/ / KONCERT
3.03.2014 (poniedziałek) / GODZ. 19:00
SALA CZARNA / CENTRUM KULTURY W LUBLINIE
Kolejny koncert w ramach projektu ende neu GALERII BIAŁEJ to nie tylko wydarzenie muzyczne mające na celu prezentację elektroakustycznej muzyki eksperymentalnej. To również, albo przede wszystkim, próba zwrócenia uwagi odbiorców sztuk wizualnych na Millieu L'Acéphale - otwarte środowisko muzyczne, skupione wokół osoby Kuby Ziołka (STARA RZEKA), artysty odpowiedzialnego za jedno z najciekawszych wydawnictw muzycznych ubiegłego roku pt. Cień chmury nad ukrytym polem (CD, Instant Classic). Na szczególną uwagę zasługuje również fakt, iż Ziołek jest także autorem paradygmatu estetycznego określającego założenia grupy co w przestrzeni aktualnej sztuki, jest zjawiskiem niebywale rzadkim. Manifest muzyków skupionych pod szyldem Millieu L'Acéphale stanowi doktryna określona mianem Brutalizmu Magicznego, wynikająca z inspiracji Heideggerem, Bataille'm, taoizmem, mistyką żydowską oraz myślami i twórczością wielu innych autorów.
Filozofujący
muzyk to figura obecnie wręcz niespotykana i z tego powodu
zasługująca na specjalne wyróżnienie. (Nie wiem czy nominacja
Ziołka do tegorocznej edycji Paszportów Polityki jest wystarczającą
nobilitacją, ale na pewno jakąś jest). Radykalny wydźwięk
manifestu możemy odczytać, parafrazując tytuł książki Adorna,
jako „filozofię nowej muzyki”. Duch intelektualnych poszukiwań
artysty przenika do jego rozwiązań muzycznych. Bezkompromisowy
charakter transowych i rozbudowanych kompozycji w połączeniu z
„brutalnie” poetyckimi tekstami odzwierciedla to, co w manifeście
określane jest jako „ruch surowej i aktywnej materii”, zjawiska
poprzedzającego powstanie wszelkiej „nadnaturalności”. A zatem
„materia” tej (nowej) muzyki
„wdziera się do tego, co uważamy za
ustabilizowany, ustrukturyzowany i oczyszczony świat nowoczesny”.
Surowość natury nie jest traktowana
przez muzyków jedynie dosłownie.
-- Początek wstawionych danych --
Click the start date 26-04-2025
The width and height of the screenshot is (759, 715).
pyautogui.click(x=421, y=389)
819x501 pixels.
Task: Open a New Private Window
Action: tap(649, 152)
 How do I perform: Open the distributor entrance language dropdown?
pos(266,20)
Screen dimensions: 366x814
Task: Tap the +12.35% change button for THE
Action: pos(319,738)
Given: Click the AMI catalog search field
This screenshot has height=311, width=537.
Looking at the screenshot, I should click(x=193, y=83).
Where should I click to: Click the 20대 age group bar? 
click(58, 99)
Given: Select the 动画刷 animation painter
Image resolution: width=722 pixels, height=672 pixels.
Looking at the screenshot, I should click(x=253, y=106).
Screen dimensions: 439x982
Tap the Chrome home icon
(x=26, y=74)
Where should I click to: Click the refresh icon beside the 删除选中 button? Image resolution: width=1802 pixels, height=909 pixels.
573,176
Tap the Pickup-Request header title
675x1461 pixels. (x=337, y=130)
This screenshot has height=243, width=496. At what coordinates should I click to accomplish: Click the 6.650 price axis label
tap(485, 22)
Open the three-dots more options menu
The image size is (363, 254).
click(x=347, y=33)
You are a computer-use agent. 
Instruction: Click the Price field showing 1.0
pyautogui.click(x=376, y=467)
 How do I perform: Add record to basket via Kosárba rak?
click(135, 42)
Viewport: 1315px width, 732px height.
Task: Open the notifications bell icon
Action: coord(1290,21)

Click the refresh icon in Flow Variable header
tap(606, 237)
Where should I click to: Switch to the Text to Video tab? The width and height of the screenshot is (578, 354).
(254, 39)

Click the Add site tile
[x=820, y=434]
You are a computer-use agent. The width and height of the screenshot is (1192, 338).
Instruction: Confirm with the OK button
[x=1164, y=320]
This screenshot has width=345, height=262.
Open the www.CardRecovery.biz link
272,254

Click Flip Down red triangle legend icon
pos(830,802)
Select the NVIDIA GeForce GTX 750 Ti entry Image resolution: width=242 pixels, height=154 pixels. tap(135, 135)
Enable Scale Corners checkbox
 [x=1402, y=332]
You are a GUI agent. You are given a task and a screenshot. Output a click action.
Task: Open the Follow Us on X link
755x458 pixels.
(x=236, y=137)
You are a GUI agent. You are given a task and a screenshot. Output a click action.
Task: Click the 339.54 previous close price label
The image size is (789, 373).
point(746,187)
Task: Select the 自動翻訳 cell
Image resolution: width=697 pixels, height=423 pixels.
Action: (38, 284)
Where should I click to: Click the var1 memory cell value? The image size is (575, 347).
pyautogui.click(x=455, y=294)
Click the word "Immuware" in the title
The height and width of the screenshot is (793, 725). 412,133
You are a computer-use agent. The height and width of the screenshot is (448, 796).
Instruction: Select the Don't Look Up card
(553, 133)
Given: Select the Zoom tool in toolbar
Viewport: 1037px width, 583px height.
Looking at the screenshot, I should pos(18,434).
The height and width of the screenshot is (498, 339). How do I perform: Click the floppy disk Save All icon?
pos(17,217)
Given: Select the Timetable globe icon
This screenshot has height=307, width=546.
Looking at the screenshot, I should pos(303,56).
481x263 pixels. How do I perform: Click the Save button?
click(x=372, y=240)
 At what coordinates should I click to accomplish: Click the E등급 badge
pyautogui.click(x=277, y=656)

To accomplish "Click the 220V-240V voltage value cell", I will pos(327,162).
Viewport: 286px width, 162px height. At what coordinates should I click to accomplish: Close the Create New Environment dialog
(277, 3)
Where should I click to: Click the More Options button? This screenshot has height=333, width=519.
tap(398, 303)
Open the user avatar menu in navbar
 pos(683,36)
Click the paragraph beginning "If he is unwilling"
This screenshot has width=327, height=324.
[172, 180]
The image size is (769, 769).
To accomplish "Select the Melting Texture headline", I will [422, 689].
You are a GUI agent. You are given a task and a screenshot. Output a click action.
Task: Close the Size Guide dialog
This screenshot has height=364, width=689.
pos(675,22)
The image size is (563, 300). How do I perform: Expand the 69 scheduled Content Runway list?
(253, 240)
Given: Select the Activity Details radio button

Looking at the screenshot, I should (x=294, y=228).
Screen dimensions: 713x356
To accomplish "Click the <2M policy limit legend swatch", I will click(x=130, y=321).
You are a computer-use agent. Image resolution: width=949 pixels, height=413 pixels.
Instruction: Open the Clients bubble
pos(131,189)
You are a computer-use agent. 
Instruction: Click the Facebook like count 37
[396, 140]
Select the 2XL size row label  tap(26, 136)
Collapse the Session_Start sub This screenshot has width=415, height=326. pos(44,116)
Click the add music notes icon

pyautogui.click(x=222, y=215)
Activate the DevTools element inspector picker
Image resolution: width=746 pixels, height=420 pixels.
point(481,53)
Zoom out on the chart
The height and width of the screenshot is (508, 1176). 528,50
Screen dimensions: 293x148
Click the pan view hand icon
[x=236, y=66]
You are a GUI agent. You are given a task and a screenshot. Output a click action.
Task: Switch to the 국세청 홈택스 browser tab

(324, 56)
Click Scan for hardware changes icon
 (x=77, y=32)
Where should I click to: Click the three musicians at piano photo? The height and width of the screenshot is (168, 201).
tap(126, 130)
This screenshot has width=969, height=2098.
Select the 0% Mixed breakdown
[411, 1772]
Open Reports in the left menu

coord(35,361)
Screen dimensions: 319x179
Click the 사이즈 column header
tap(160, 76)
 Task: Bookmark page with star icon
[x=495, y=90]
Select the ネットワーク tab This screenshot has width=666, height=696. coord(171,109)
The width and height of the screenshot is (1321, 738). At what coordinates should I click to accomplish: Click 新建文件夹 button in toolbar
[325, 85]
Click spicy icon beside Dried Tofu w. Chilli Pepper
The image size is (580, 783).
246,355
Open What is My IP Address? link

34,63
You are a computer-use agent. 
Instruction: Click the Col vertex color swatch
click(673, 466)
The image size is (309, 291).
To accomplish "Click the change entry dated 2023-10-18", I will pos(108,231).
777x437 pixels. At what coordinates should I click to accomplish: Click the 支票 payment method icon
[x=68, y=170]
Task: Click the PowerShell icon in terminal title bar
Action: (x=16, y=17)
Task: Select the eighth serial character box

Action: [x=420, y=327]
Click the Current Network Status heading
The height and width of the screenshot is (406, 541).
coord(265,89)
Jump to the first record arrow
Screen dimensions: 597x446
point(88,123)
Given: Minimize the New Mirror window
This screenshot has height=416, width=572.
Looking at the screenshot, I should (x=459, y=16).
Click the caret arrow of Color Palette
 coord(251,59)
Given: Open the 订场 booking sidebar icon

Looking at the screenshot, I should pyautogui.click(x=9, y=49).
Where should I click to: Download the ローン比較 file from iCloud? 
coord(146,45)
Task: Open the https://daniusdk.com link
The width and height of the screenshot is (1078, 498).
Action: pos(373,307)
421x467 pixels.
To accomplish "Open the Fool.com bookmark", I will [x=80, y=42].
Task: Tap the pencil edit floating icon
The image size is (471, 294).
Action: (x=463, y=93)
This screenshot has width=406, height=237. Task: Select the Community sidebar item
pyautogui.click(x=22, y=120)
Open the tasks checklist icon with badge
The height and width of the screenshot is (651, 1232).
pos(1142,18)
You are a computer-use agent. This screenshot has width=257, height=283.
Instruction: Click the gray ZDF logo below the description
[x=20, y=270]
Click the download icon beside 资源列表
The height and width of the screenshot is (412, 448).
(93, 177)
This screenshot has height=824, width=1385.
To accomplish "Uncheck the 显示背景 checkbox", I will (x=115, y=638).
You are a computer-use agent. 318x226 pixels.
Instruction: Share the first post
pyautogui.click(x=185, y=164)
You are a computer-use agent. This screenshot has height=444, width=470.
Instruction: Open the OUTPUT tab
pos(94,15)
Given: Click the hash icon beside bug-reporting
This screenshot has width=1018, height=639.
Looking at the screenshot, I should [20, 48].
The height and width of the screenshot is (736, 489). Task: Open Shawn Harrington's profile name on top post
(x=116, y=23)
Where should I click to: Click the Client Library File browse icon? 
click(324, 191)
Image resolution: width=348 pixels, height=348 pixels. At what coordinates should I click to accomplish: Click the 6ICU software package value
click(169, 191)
Stara Rzeka, to jednoosobowy
projekt muzyczny Ziołka. Pomimo tego, że „jego
idea wykluła się w Starej Rzece, w samym sercu Borów Tucholskich”
i niesie ze sobą „magię” nagrań terenowych, to jednak
nie syci się jedynie niezwykłością odnalezionych szumów.
Ważniejszy wydaje się tu być fakt konfrontacji twórczego podmiotu
ze światem natury niż ona sama. W manifeście czytamy:
„surowe oznacza wszystko to, co dokonuje gwałtu
na wydzielającym oku i kategoryzującym intelekcie. To, co surowe
wdziera się gwałtownie spoza ortodoksyjnie rozumianego
doświadczenia do sfery intelektu, oplatając ją siecią”.
A więc tęsknota za bezpośredniością doznania, która zawiodła Ziołka w samo
serce boru, na krótko syci się urokliwą harmonią krajobrazu. Jego
myśli podążają w znacznie odleglejsze rejony. „Bo nie na darmo
rzeki płyną / Przez suchą ziemię” - pisze Friedrich Hölderline, w
wierszu Ister (1082), którego fragment znalazł się na
płycie. „Dzięki czemu? / [Nie może być to nic innego / Jak rodzaj
mowy:] jakiś znak, / Prosty i jasny, by poznawać / Słońce i
księżyc,
nierozłączne…”. Uwaga Ziołka podąża właśnie w
kierunku makroskali skromnych wydarzeń nad rzeką Wdą. Przyjęcie
takiej perspektywy ułatwia artyście-filozofowi zmianę kursu i
zwrócenie wzroku do wewnątrz. Ponieważ, jak pisze
niemiecki poeta w innym dziele Do Eteru (1797), „nęci nas głębszy ocean / O zgoła nieważkiej
fali”.
Takie space-rockowe
podróże Ziołek odbywa w duchu wspomnianego Georgesa Bataille’a.
„Przez doświadczenie wewnętrzne – pisze francuski filozof –
rozumiem to, co zwykle nazywamy doświadczeniem mistycznym: stany
ekstazy, uniesienia lub przynajmniej emocji poddanej namysłowi. (…)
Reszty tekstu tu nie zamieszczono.